Equitable Housing in West Linn

WLAIC’s November meeting focused on housing in West Linn and its impact on diversity, equity, and inclusion. The recent Clackamas County Regional Housing Needs Analysis (Sept. 2019), highlighted West Linn’s lack of available unbuilt land within the city limits. West Linn is forecast to need 998 new housing units over the next 20 years, but the available land for building in the city can only provide for 341 new units.

Issues surround housing in West Linn have featured prominently in recent local news articles. West Linn City Government will be grappling with affordable housing issues as it considers State House Bill 2001 and the bill’s provisions to increase housing supply and improve affordability. The bill has generated controversy with proponents and detractors.

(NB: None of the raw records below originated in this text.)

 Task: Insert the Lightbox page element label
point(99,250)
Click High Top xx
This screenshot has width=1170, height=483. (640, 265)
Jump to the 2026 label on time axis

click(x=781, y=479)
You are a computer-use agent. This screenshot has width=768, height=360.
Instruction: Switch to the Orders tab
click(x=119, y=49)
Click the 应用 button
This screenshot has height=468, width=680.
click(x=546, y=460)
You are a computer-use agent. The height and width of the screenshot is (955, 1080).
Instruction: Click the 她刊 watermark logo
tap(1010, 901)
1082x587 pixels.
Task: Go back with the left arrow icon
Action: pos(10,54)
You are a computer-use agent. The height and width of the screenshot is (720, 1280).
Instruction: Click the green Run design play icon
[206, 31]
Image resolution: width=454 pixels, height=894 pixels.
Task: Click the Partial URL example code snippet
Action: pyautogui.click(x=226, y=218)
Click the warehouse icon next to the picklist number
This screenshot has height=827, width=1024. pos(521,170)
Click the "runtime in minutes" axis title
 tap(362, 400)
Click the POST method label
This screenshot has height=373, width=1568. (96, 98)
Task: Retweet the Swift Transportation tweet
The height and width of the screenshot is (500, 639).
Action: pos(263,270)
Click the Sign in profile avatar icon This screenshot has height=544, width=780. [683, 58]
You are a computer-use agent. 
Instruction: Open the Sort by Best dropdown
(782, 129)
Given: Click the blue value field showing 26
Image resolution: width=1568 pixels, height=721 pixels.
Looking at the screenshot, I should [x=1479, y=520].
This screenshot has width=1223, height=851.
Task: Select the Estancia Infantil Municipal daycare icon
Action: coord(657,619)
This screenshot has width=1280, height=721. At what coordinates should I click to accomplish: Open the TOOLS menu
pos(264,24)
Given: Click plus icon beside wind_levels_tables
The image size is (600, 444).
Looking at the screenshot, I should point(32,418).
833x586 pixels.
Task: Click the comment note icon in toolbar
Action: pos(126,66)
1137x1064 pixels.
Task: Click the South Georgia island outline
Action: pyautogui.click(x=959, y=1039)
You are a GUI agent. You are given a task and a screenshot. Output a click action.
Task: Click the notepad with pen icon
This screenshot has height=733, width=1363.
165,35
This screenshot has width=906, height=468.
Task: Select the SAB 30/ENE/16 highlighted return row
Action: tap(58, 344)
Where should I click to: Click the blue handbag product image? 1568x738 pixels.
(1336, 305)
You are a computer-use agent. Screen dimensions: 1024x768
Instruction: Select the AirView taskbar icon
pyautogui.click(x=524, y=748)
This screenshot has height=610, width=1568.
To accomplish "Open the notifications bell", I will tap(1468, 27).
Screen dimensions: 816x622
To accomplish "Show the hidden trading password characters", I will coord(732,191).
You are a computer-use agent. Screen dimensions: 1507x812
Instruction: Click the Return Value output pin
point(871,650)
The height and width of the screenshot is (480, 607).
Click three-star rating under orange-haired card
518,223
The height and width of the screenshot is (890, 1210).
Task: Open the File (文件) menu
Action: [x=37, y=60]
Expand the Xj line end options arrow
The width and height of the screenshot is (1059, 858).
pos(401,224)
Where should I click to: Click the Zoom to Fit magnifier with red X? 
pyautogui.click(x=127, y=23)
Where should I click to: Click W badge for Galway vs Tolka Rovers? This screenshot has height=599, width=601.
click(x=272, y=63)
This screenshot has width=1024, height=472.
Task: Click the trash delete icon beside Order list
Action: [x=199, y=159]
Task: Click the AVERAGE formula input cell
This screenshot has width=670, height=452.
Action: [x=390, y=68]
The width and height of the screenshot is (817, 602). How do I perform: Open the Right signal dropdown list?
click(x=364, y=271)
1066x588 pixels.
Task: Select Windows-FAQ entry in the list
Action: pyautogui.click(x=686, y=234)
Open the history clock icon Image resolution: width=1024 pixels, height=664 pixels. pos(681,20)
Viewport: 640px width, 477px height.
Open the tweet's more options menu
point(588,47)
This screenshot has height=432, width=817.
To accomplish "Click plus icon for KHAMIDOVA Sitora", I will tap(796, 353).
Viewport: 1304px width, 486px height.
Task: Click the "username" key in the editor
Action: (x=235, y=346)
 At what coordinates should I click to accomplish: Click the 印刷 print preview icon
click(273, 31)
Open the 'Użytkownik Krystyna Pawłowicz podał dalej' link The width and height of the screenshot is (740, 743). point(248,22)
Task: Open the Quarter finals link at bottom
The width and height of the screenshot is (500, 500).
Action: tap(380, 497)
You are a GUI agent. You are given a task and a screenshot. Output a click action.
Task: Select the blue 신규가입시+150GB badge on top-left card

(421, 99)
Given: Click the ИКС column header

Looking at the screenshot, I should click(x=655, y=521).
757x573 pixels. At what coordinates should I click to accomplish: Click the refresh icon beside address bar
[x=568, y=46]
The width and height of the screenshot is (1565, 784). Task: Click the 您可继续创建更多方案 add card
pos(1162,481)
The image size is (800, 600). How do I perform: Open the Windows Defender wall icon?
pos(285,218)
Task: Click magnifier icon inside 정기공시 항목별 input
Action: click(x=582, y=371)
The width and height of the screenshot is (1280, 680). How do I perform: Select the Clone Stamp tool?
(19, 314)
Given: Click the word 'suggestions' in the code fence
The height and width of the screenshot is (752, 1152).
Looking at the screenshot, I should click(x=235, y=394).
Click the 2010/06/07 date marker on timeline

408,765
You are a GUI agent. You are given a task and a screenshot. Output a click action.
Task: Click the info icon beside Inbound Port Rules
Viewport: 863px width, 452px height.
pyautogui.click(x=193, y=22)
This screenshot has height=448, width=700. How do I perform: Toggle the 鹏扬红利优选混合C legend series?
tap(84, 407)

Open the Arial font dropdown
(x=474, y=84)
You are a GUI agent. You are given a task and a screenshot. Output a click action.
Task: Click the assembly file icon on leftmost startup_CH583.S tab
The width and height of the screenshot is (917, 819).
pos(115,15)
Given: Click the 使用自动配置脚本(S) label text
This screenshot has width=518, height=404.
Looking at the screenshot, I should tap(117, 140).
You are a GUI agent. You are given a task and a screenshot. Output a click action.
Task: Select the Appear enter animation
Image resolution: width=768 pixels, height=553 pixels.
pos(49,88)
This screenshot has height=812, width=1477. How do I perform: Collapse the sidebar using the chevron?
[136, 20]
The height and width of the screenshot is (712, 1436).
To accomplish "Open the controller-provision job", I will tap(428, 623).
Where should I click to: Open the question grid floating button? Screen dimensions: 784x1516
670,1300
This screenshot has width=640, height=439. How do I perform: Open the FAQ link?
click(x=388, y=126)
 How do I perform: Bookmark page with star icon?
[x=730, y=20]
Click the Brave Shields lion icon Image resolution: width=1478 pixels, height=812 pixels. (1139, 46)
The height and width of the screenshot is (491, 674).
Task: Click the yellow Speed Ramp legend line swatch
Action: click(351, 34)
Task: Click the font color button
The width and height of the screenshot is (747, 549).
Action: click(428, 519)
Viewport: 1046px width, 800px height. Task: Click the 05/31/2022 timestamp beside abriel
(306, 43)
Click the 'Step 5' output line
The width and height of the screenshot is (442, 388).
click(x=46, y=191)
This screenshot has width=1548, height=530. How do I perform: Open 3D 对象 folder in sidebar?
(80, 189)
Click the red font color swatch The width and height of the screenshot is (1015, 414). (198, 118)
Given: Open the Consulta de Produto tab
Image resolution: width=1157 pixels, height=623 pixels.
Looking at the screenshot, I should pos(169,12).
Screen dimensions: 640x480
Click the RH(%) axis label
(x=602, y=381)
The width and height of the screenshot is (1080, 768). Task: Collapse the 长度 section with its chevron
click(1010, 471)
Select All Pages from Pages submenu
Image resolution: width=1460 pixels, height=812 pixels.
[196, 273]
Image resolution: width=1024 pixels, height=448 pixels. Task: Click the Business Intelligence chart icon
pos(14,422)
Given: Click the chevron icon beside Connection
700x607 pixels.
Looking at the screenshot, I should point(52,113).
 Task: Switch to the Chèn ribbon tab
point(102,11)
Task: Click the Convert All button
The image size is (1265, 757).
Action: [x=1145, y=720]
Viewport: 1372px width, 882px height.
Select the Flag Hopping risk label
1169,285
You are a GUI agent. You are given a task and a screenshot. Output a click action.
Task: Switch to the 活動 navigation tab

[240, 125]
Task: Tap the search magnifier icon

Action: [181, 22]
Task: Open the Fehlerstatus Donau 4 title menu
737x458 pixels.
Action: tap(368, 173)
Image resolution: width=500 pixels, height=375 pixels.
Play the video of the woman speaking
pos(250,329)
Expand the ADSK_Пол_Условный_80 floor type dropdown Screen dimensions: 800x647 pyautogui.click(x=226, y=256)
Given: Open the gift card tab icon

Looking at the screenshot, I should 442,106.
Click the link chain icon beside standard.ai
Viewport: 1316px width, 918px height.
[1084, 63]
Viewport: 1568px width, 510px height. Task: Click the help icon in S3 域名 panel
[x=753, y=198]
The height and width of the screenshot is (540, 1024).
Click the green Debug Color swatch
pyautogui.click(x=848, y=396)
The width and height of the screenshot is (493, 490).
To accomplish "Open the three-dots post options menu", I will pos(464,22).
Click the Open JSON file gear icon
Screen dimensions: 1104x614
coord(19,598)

Representative Rachel Prusak recently published an open letter concerning comments at a West Linn City Council meeting on possible city refusal to implement the legislation. Mayor Axelrod has responded with a letter that states:

” We also understand and fully support the basis and underlying goals of HB2001” … “Tragically, the concern is these will not be affordable housing units when built in these more isolated locations, and the benefits to the State-required allowed housing will principally be to the developer’s pockets”

Equitable housing was also a relevant topic at the October 2019 Multi-City Equity Summit. Productive conversations were held on this topic in the work session on Government & Communities Moving Forward. The cities of West Linn, Wilsonville, Tigard, Tualatin, and Lake Oswego were all represented in these discussions, and all cities expressed a commitment to implementing diversity through hiring and training. A common theme in these conversations was that affordable housing is a significant barrier in both attracting and retaining diverse staff.

Wilsonville is exploring affordable housing through an Equitable Housing Task Force. A good recap of the second task force meeting is provided by Garet Prior. Garet’s website, A Garet in Wilsonville, offers a wealth of resources regarding equity strategies in local government.

Group discussions at the November meeting were robust and summary points from these discussions are posted below:

  • The geography and topography of West Linn make housing, and the transportation framework to service it, a complicated issue.
  • Any consideration of high-density, multi-family housing must also provide for transportation infrastructure to support it.
  • West Linn currently is a home-based municipality (bedroom community) with a very limited commercial tax base.
  • The community is unusually homogeneous with regard to culture, race, and socio-economic status. Increasing diversity in West Linn will require more medium to high-density housing and a reduction in average entry costs for both renters and homeowners. This will only happen if a significant number of residents believe that diversity adds value to the community.
  • Building codes, zoning restrictions, and building fees are all important factors in how the city will develop in the future. A general feeling was that building fees and zoning restrictions are two major factors working against smaller, more affordable dwellings.
  • Effective public transit systems connecting West Linn to the greater Portland area could change the nature of how existing housing is utilized and allow for higher density usage of those existing properties.
  • There is very little clarity on how HB2001 will contribute to more affordable housing in West Linn, or how it currently fits into West Linn’s long range plans.

All participants in the general meeting discussions agreed that housing was a complex issue, and solutions require both government and community to work together. Change in the structural and cultural characteristics of West Linn is inevitable. The challenge for the community is to shape that change into their vision of the future.